CLIFTON PARK — Nearly two years after its initial proposal, a plan for a 23-lot cluster subdivision in town connected to John J. McKenna IV Way and Christinamarie Drive was finally approved by the Planning Board during its April 9 meeting.
The 20-acre project, developed by Clifton Park-based Abele Builders, consists of 23 single-family homes that will be constructed on lots that measure anywhere from 10,000 to roughly 20,000 square feet. The residences will be built in a cluster formation on about 7 acres of land, leaving the rest for open space. The largest lot on the site, according to project plans, measures 20,315 square feet.
All lots on the site will be connected to public sewer and water.
One final item yet to be determined is the exact placement of a communal gazebo on the property.
The plan for the 23-lot division is a second take on the project.
The original plan called for the construction of 14 duplex units on the site, which is zoned residential, or R-1. While the Planning Board approved that site plan, it hit a snag when the board did not grant the special use permit necessary to build the duplexes.
It was immediately met with opposition from residents of both John J. McKenna IV Way and Christinamarie Drive, as the project called for an emergency access road connected to Christinamarie Drive.
Residents repeatedly expressed concerns about the amount of traffic the new development could bring to their streets, where many residents walk and children regularly play outside.
Abele Builders and the Planning Board went back and forth making various revisions to the proposed site plan for nearly two years. The duplex proposal remained in place until last December, when the town amended its R-1 zoning rules, doubling the amount of land required to construct duplex projects.
The development company subsequently filed a lawsuit against the town, in which Abele claimed the law was changed by the town specifically to eliminate its duplex project.
The lawsuit accuses the town of blindsiding Abele Builders and changing the law right before the company was to seek final approval for its project from the Planning Board.
However, in March, the company came back to the board with the amended plan for single-family homes, which was approved unanimously. The majority of the project’s key components, such as sewer and water plans, remained the same.

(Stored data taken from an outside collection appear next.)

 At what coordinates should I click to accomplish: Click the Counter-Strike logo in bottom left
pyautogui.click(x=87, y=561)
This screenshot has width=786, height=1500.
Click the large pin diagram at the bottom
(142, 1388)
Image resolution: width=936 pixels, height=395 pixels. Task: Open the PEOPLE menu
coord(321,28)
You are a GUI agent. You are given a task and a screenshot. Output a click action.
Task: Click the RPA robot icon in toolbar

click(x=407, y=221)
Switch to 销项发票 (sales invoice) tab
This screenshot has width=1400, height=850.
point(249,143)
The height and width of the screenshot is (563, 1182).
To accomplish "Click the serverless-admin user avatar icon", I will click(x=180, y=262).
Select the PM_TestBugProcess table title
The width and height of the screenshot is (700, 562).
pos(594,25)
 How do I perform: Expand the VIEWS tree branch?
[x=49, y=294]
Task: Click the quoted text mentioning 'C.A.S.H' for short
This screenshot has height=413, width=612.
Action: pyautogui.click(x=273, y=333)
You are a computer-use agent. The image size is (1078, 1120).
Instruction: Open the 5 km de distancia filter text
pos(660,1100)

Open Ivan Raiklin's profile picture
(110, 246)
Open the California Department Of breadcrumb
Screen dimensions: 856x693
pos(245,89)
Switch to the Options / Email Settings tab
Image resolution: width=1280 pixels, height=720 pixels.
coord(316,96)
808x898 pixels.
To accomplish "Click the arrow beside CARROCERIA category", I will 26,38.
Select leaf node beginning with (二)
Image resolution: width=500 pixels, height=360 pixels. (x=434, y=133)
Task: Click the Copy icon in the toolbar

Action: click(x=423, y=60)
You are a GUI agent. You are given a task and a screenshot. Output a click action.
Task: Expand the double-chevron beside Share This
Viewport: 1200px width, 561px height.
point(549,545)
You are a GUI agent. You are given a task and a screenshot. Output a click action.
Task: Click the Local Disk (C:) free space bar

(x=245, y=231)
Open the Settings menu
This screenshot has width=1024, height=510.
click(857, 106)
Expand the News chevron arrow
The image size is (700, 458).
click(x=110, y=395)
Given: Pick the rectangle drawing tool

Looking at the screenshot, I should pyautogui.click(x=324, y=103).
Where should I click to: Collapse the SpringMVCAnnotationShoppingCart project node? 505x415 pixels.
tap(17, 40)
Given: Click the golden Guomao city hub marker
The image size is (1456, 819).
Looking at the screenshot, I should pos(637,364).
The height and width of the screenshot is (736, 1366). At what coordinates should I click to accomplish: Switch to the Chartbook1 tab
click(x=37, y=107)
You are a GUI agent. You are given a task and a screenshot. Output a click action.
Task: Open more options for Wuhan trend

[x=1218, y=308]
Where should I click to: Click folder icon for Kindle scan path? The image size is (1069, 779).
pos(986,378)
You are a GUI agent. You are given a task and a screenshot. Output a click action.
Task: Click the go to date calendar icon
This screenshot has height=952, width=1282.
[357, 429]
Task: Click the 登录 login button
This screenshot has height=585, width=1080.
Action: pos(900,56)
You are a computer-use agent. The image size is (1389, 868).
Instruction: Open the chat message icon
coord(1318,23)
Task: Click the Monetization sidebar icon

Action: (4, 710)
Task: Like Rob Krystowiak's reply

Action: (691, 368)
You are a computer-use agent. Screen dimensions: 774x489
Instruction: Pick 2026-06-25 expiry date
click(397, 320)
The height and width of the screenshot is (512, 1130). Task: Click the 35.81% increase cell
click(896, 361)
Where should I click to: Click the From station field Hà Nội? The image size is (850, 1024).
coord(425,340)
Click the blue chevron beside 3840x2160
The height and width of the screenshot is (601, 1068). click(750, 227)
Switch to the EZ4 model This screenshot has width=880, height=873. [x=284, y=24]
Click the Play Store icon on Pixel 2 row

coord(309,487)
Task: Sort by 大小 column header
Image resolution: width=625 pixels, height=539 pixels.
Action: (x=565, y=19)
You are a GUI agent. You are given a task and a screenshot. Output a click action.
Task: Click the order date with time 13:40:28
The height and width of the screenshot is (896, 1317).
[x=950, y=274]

“I think we made a lot of progress and are in good shape on this,” Ed Abele, of Abele Builders said to the board at the meeting.
Residents, according to project officials, are compelled to pay membership dues to the HOA upon signing a contract for one of the homes, though they don’t necessarily have to play an active role in the HOA’s board.
Snow removal around the cluster subdivision and the mail service will be the responsibility of the HOA. The emergency access drive on the site will also be maintained by the HOA.